Maskierte Nackedeis, Homeoffice mit Kater und andere Fauxpas...

NEL‘s humoristischer Jahresrückblick lässt kein Auge trocken

„NEL 2020. Der Jahresrückblick“, Klartext Verlag Essen, November 2020, ISBN 978-3-8375-2354-6, auch auf www.nelcartoons.de

Kann man über Corona schmunzeln oder gar lachen? Die Antwort kennen die Leser der Wochenend-Seite der ADZ: Dort verewigte der Karikaturist Ioan Cozacu, Künstlername NEL, das vergangene Corona-Jahr. Sympathisch-griesgrämige Männchen mit Wurstnase und vorgestülpter Oberlippe illustrierten den Lockdown mit der nervigsten Frage: „Wo seid ihr gerade?“ Oma will es wissen – und die ganze Familie brüllt ins Telefon zurück: „zu Hause!“  
Zielsicher erfasst NEL, was Menschen bewegt und erregt, kombiniert Kurioses und Skurriles mit dem neuen Alltag, zerrt es aus dem gewohnten Denkrahmen, verblüfft – Lachen garantiert!

Wer das schwarze Jahr 2020 ausnahmsweise einmal schmunzelnd Revue passieren lassen möchte, überschattet nicht nur von Corona, sondern auch von Donald (nicht der Ente!), dem Tönnies Schweine-Skandal oder Boris, dem Ritter des Brexit-Ordens; wer Angies gefürchtetem Flaschendrehen-Spiel bei der Verteilung von Flüchtlingen beiwohnen oder sich im neuzeitlichen Erdkunde-Unterricht mit Plastlantik und Plastifik auseinandersetzen will… Tja, der darf sich beim Durchblättern der 127 Seiten von „NEL 2020. Der Jahresrückblick“ (erschienen im November 2020 im Klartext Verlag, Essen) heftig die Bauchmuskeln halten.

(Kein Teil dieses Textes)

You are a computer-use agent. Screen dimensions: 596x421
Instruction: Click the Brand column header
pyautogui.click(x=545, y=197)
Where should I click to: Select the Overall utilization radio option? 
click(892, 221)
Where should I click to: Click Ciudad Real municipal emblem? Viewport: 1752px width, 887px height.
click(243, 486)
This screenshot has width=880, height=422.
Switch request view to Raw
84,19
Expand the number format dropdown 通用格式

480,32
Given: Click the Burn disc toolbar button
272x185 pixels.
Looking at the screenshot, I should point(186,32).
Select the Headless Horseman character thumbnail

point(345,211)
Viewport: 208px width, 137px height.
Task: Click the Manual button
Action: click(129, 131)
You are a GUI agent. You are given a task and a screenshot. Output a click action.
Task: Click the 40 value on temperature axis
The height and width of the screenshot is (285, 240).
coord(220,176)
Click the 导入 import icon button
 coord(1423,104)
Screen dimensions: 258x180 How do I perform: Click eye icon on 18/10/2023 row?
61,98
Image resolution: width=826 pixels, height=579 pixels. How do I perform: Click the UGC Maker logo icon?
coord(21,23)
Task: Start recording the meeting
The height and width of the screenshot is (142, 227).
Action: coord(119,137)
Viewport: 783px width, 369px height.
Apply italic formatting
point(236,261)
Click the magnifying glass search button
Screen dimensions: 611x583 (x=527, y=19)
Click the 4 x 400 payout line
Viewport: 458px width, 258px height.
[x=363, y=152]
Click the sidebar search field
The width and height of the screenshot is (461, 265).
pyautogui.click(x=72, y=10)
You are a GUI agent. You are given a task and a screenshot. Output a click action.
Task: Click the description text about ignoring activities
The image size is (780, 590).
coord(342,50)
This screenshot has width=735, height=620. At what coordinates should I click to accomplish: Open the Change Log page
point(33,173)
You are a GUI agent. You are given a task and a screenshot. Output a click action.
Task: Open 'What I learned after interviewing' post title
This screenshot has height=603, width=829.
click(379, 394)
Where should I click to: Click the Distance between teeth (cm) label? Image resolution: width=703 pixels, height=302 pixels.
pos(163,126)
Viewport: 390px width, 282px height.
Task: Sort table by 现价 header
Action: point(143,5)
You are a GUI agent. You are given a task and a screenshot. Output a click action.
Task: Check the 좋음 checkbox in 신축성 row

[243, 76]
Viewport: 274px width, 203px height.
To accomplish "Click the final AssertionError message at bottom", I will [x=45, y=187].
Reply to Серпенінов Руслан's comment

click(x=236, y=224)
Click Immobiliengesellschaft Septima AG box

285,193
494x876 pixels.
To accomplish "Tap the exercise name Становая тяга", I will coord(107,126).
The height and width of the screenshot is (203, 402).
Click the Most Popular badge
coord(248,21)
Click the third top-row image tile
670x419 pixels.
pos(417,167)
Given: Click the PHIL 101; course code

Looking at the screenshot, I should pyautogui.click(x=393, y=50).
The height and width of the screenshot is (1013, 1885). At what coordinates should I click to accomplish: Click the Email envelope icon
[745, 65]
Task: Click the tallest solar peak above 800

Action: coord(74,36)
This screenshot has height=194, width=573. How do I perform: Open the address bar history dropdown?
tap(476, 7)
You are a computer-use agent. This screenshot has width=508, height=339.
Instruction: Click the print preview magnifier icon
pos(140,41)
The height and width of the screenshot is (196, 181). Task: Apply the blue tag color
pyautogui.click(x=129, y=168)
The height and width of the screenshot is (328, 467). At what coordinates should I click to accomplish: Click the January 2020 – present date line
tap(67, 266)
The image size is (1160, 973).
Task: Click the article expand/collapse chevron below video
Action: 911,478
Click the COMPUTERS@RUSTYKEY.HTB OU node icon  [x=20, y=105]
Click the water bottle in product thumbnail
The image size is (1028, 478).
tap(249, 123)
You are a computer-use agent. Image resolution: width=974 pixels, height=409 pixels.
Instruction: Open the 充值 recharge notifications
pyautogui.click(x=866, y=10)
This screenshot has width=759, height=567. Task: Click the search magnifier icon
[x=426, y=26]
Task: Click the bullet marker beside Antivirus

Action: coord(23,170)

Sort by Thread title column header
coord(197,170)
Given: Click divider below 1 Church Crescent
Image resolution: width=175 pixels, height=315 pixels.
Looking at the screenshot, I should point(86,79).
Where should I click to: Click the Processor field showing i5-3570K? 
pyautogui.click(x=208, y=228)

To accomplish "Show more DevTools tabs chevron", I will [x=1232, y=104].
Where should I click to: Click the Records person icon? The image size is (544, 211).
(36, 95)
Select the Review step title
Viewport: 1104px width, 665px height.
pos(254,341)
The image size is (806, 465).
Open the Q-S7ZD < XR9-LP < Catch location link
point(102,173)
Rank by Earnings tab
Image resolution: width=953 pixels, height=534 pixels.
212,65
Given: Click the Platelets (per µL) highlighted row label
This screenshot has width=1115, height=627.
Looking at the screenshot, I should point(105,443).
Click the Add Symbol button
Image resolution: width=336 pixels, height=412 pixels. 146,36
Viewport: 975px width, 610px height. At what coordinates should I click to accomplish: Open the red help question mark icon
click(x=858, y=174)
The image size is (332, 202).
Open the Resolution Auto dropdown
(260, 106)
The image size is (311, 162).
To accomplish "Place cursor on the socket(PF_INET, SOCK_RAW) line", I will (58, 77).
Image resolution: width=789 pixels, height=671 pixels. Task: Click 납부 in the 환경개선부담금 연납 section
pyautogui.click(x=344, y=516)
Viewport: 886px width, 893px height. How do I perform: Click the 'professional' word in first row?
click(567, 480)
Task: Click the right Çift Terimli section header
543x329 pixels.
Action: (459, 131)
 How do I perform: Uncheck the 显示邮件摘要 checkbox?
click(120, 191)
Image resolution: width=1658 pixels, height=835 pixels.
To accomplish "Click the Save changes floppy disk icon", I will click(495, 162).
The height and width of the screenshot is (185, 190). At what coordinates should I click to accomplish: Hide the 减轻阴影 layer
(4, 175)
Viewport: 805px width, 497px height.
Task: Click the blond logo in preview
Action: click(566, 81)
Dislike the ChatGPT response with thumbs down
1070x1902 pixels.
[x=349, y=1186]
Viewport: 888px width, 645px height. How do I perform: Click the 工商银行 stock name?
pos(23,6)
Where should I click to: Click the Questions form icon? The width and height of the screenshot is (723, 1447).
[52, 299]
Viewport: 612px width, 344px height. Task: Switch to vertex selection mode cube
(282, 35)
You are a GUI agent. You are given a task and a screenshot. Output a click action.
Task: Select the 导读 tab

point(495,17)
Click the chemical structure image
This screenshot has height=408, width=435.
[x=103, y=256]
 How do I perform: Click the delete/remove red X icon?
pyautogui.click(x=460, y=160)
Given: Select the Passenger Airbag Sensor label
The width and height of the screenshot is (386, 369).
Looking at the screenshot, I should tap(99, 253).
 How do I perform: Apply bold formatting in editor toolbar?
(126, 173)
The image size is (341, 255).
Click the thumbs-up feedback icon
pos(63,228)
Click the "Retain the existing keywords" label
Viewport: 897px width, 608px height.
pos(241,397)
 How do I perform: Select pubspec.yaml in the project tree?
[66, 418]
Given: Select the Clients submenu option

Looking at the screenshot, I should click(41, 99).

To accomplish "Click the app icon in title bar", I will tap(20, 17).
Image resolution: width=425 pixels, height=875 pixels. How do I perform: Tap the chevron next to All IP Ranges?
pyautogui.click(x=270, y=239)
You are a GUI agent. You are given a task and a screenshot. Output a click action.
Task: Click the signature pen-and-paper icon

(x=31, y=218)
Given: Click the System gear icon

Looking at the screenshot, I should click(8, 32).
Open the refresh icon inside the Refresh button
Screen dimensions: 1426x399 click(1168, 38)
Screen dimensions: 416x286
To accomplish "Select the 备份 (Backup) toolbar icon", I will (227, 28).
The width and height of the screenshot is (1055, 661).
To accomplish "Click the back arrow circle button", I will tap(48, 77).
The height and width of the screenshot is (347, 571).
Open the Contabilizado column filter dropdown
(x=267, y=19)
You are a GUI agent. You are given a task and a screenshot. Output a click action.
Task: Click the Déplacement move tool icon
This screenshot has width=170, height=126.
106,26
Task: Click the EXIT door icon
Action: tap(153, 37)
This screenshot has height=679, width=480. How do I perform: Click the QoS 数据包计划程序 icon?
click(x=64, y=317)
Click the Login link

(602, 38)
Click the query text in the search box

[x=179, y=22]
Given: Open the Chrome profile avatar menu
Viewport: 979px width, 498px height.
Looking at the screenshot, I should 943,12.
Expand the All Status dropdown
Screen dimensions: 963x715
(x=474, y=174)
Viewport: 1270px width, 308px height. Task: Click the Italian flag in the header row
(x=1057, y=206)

Maskenpflicht – freilich gilt sie auch auf dem FKK-Strand: Badehose entschlossen nein, aber Handy, Hut und Maske schränken die ersehnte Ganzkörper-Freiheit nicht ein. Gebräunt vom Urlaub zurück? Diesmal ist es nicht die Bikini-Zone, wo sich die Haut leintuchweiß von der knackigen Sommerbräune abhebt... Und auch der Frisör hinterlässt seine Spuren überall, nur nicht im Gesicht: Corona-Vollbärte sprießen. Nutzen sich die ewigen Maskenwitze nicht ab, denkt man – und schon kommt der nächste Brüller: Der Nackedei in der Straßenbahn rechtfertigt sich beim Kontrolleur: „Ich schwitze immer so mit Maske.“

Trumps Wahlkampf – ob es ihm gelingt, das Papamobil zu leihen? Einen Platz für die Ewigkeit kann er sich trotz verlorener Wahlen sichern: Im „Mount Rushmore National Memorial“, dem übergroßen Denkmal der bedeutendsten US-Präsidenten, neben den Statuen von Washington, Jefferson, Roosevelt und Lincoln – als hoch über diesen schwebender, voll aufgeblasener Luftballon.

NEL entgeht keine Spitze, weder virustechnisch noch innen- oder außenpolitisch, kein  Landesvertreter, ja nicht einmal das britische Königshaus, kommt ungeschoren davon. Hohe Kunst, zweifellos – doch bezeichnet er sich nicht gern als Künstler, vielmehr als zeichnenden Journalisten. „Würde ich etwas schreiben müssen, käme nur Quatsch heraus“, sagt er bescheiden im Vorwort und überlässt die Schreiberei dem Kolumnisten Bodo Baake.

Ein Bild sagt mehr als tausend Worte – daher sei anstelle eines Schlussworts eine Szene mit hohem Wiedererkennungseffekt für alle beschrieben, die die Freuden von Homeoffice kennenlernen durften: Videokonferenz. Vater in Hemd und Krawatte. Im Hintergrund – oops – Mama huscht im Negligé vorbei. Der Knirps hält stolz sein Gemälde in die Höhe. Dann taucht das Gesicht des neugierigen Katers (der wahrscheinlich kurz davor noch schnurrend auf Papas pyjamabehostem Schoß lag) vor der Kamera hoch – und verdeckt den  Konferenzteilnehmer. Da bleibt kein Auge trocken!